Völlig kalt gelassen haben mich die parallel dazu gezeigten Werke der bildenden Kunst. Skulpturen, die unscheinbar auf schmalen Sockeln zwischen den Motorrädern platziert waren, Mischtechniken mit langmähnigen Totenköpfen auf Choppern oder Fotos, die zwar zweifelsohne professionell gemacht und schön anzusehen waren, sich aber künstlerisch nicht von den Bildern unterscheiden, die aus den einschlägigen Motorradlivestylemagazinen hinreichend bekannt sind.

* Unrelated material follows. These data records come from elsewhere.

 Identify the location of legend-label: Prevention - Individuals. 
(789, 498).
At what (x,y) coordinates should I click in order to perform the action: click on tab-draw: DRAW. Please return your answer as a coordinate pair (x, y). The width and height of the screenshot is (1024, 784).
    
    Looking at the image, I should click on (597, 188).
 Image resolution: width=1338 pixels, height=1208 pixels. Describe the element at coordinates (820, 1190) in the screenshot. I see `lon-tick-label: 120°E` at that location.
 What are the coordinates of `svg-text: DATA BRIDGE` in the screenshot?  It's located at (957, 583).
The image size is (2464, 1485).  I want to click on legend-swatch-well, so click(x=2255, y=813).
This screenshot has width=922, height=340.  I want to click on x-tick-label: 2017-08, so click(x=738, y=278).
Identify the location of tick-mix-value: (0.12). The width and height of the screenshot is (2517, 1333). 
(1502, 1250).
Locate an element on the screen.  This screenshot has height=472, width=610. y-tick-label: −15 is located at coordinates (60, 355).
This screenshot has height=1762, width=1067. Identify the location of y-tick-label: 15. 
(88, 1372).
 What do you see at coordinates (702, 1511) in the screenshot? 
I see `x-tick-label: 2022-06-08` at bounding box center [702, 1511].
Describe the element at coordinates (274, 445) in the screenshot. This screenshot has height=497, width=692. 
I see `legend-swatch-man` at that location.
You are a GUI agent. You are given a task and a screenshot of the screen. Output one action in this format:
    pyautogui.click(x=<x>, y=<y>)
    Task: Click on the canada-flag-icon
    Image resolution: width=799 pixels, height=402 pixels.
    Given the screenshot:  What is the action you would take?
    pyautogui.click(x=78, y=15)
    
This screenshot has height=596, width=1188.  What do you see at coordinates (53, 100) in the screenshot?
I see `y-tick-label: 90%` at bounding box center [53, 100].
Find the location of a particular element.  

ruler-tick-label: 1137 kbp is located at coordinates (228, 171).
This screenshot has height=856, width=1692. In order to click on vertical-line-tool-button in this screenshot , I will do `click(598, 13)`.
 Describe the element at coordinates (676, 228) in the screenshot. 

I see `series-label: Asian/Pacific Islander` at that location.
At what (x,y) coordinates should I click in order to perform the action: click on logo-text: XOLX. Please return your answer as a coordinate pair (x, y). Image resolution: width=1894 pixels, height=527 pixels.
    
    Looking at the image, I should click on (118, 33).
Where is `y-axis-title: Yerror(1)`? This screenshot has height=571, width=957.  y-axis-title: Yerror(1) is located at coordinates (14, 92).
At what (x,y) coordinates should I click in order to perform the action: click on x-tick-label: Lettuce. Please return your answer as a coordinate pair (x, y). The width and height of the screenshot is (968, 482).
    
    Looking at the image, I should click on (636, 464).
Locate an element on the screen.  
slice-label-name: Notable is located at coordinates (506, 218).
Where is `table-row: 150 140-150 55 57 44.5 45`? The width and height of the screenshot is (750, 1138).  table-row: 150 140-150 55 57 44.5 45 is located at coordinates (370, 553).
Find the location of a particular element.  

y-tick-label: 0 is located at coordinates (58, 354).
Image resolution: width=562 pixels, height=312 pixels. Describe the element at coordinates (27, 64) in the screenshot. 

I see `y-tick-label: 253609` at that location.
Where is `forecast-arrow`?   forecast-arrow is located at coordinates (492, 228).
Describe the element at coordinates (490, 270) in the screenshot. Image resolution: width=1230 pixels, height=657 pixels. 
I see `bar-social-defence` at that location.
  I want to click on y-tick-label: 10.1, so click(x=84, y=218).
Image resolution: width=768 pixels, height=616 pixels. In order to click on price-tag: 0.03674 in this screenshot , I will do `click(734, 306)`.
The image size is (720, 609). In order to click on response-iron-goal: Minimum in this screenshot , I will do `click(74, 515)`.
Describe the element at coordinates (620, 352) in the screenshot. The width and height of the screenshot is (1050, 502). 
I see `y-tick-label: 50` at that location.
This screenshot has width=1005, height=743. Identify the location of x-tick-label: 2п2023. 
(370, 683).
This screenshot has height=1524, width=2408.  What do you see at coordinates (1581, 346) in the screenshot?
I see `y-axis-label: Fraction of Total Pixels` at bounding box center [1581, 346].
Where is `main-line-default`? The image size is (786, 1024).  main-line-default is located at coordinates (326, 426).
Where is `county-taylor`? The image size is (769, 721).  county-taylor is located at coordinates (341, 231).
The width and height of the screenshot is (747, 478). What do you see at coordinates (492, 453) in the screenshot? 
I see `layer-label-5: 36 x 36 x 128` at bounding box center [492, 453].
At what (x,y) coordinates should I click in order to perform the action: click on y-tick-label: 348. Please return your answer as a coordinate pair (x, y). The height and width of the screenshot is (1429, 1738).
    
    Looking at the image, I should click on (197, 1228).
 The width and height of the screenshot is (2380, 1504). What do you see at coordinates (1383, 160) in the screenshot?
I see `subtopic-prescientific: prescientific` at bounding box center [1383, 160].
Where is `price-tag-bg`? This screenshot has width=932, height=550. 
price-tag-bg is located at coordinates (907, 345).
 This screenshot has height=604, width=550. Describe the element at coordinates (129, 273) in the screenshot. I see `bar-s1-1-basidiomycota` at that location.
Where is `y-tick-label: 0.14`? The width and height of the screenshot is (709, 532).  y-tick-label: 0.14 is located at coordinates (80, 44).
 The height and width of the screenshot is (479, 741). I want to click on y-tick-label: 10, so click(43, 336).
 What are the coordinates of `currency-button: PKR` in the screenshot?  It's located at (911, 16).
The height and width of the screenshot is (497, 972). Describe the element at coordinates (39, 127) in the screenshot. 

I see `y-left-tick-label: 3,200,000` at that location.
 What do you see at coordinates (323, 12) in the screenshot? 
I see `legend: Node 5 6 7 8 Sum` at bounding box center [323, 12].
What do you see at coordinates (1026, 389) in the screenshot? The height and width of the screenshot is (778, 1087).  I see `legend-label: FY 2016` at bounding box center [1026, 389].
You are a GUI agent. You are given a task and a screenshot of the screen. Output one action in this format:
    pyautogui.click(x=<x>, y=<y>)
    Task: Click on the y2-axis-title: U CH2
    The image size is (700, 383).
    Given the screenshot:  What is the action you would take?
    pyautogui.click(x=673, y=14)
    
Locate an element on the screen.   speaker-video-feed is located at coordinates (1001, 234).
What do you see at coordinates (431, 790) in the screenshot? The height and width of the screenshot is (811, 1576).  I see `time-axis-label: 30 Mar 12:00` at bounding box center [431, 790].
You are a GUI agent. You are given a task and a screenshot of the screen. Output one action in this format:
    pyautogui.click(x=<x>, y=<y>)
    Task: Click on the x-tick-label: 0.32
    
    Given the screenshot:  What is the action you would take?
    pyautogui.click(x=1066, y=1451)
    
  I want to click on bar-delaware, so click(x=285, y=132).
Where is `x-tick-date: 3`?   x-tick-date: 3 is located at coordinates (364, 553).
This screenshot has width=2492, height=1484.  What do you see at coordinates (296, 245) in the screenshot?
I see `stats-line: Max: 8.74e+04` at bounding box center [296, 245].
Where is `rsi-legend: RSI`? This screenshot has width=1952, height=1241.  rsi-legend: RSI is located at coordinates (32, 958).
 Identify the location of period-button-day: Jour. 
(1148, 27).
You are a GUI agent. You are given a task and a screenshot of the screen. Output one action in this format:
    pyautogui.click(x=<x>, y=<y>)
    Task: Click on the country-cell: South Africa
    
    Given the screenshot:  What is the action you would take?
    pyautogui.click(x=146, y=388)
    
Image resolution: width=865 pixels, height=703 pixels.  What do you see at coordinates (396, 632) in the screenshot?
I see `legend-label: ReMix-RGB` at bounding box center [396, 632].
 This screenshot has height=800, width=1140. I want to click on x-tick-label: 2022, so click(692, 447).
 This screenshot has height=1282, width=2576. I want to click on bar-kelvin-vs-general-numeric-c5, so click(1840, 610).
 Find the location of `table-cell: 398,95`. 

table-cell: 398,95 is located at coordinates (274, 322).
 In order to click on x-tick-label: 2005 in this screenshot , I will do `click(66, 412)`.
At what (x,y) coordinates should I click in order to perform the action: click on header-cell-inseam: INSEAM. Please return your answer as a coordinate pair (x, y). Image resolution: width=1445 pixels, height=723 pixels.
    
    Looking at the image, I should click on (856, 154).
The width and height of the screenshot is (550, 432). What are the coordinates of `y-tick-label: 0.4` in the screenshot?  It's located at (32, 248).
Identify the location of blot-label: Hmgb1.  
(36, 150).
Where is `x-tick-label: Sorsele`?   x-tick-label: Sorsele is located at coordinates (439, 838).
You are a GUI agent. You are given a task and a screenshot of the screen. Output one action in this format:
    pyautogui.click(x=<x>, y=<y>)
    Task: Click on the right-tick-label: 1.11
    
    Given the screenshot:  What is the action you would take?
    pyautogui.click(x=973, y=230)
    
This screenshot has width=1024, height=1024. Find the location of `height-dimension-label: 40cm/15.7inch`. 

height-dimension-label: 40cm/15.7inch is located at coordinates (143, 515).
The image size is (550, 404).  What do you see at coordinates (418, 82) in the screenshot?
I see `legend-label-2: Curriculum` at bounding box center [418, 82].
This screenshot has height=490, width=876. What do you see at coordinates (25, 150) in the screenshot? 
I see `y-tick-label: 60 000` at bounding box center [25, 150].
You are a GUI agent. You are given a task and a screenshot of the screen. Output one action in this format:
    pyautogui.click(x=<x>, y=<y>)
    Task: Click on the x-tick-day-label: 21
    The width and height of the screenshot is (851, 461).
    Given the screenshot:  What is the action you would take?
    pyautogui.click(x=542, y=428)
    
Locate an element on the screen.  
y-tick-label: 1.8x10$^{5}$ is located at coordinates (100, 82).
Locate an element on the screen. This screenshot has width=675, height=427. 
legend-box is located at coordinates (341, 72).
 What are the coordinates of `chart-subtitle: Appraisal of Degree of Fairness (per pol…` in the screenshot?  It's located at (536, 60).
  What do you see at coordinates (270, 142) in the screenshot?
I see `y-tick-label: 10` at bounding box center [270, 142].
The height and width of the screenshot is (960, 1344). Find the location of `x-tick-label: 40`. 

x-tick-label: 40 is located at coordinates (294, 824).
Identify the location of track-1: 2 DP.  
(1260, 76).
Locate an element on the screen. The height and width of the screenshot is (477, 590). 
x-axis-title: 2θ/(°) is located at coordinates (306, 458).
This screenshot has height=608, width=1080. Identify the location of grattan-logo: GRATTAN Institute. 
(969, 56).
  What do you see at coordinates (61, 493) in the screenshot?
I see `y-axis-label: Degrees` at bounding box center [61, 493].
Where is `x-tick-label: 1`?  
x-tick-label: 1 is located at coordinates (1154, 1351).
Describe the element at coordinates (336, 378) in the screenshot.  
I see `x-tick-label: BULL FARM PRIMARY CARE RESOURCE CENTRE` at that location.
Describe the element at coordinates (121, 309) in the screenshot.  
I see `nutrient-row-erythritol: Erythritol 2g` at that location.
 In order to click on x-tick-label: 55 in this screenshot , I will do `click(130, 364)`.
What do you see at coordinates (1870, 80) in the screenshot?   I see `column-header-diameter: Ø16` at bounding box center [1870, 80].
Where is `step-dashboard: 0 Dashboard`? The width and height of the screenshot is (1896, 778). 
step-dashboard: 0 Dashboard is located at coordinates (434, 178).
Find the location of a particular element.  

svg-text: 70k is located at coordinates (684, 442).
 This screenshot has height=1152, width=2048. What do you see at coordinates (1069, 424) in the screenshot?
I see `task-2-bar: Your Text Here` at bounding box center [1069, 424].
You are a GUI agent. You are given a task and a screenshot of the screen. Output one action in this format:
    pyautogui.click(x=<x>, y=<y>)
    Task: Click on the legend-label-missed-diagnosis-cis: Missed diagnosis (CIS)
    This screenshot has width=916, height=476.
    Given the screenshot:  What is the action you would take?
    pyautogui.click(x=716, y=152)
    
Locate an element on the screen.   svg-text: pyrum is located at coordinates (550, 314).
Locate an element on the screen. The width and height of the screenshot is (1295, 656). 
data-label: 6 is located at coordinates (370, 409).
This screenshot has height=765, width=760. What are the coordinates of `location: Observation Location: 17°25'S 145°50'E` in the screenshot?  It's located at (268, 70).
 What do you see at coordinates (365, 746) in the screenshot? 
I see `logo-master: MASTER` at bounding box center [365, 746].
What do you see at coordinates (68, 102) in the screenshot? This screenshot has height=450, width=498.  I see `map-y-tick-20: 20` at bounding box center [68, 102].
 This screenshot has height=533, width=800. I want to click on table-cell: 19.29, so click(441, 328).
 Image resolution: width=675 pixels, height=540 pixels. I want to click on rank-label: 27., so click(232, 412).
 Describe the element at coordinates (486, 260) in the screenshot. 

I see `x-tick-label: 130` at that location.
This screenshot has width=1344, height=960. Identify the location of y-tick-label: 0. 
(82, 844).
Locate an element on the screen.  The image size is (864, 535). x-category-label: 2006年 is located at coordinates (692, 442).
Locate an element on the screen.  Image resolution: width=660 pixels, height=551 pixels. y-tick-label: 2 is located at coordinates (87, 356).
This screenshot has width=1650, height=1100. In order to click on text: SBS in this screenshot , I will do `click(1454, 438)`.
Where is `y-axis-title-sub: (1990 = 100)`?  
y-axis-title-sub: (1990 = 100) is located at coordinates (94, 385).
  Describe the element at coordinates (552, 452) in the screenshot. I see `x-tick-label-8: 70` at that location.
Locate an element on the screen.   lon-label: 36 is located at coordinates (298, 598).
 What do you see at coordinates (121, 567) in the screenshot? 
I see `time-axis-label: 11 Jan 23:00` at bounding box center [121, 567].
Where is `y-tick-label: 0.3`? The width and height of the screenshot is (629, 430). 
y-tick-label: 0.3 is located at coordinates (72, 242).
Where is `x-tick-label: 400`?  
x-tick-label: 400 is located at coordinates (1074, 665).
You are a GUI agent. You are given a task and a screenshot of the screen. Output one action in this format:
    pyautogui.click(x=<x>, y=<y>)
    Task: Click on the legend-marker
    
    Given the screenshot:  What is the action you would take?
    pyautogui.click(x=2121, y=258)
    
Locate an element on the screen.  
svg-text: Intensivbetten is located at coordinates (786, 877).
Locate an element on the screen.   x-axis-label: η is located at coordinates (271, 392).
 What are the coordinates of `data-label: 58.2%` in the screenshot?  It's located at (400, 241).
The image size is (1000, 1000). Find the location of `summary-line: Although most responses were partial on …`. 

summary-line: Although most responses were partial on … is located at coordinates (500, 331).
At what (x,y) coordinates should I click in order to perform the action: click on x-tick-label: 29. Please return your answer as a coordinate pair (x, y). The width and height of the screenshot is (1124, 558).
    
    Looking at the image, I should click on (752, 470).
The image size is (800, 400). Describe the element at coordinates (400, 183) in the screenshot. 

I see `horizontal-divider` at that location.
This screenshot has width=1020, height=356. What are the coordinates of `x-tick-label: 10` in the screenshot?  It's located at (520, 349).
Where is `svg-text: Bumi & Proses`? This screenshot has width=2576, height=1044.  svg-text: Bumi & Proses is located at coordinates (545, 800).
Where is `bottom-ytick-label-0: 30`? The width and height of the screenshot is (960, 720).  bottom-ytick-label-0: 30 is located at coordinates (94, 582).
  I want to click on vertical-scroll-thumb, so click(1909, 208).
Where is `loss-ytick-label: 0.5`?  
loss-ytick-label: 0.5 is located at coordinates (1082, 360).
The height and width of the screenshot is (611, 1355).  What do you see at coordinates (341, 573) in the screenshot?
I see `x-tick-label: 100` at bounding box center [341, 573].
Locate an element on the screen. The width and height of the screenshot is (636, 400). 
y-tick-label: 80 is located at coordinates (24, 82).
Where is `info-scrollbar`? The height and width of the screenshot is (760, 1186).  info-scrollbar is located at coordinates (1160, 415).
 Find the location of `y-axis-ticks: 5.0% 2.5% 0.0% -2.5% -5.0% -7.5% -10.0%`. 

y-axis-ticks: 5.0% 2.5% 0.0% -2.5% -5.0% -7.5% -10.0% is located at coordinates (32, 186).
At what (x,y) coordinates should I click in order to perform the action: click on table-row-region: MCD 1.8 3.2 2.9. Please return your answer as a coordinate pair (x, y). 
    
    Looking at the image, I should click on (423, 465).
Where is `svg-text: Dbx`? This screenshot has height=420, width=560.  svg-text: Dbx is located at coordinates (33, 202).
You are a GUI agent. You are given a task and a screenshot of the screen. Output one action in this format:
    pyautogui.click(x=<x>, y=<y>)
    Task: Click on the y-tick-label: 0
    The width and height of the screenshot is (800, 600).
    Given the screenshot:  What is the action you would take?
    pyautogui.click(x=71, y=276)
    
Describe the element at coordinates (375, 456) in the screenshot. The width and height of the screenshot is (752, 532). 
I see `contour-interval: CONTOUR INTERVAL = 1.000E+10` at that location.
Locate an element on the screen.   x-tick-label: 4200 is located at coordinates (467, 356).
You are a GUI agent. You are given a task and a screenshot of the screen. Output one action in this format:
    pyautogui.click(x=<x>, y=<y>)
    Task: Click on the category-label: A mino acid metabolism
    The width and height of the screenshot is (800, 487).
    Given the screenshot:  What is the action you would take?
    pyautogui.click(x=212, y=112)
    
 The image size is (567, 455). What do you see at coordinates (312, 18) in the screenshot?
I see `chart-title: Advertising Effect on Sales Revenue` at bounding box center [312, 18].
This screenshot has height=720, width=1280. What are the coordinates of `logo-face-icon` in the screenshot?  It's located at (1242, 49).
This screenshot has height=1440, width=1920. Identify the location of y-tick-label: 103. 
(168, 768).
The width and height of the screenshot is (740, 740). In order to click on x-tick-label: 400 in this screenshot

Weniger hochgeistiges, aber umso originelleres gab es unter den Besucherbikes zu sehen, auch hier gern Totenköpfe aller Art, aber auch Spritbehälter mit Strickpullover oder amerikanisches Uralteisen mit Steampunk Applikationen.

Wer auffallen will, trägt Klapphelm

Das Publikum präsentierte sich überwiegend im Urban Hipster Style. Undercut, Vollbart und Karohemd, garniert mit Tattoos und Metall in künstlichen Körperöffnungen war Mainstream. Wer auffallen wollte, kam in Textilkombi mit Klapphelm. Mit Jeans und Lederjacke war ich komplett unsichtbar.

Unsichtbar war auch schnell der Inhalt meiner Geldbörse. Die 10 Schweizer Franken Eintritt, die zackig 1: 1 in Euro umgerechnet wurden, waren angesichts der üblichen 25 Franken für Ausstellungen in der Fondation Beyeler für das Gezeigte grade noch angemessen. 5 CHF fürs Bier sind in Basel marktüblich und das szenemäßig unvermeidliche Pulled Pork vom Grillweltmeister schlug mit 15 CHF pro gefülltem Brötchen zu Buche. Die alternativ angebotenen Rindsburger waren allerdings wirklich großartig. Bei zwei Personen mit gleichen Verzehrgewohnheiten waren wir also flotte 60 EUR für die Minimalversorgung los. Auch finanziell war der Anspruch demnach durchaus gehoben, aber für Schweizer Verhältnisse nicht ungewöhnlich.

Mit ein paar Wochen Abstand bleibt die Erinnerung an eine Veranstaltung, die deutlich mehr Vernissage- als Motorradeventcharakter hatte. Wer nicht dazugehört, bleibt Beobachter. Hipsterstyle wird Mainstream. Vielleicht fahre ich nächstes Jahr wieder hin, aber dann mit Party und Ausfahrt, denn die Begegnungen auf Augenhöhe habe ich in diesem Jahr nicht erlebt. Einen Bart lasse ich mir dafür übrigens nicht wachsen und die Haare bleiben auch dran, ein bisschen Individualität muss schließlich sein.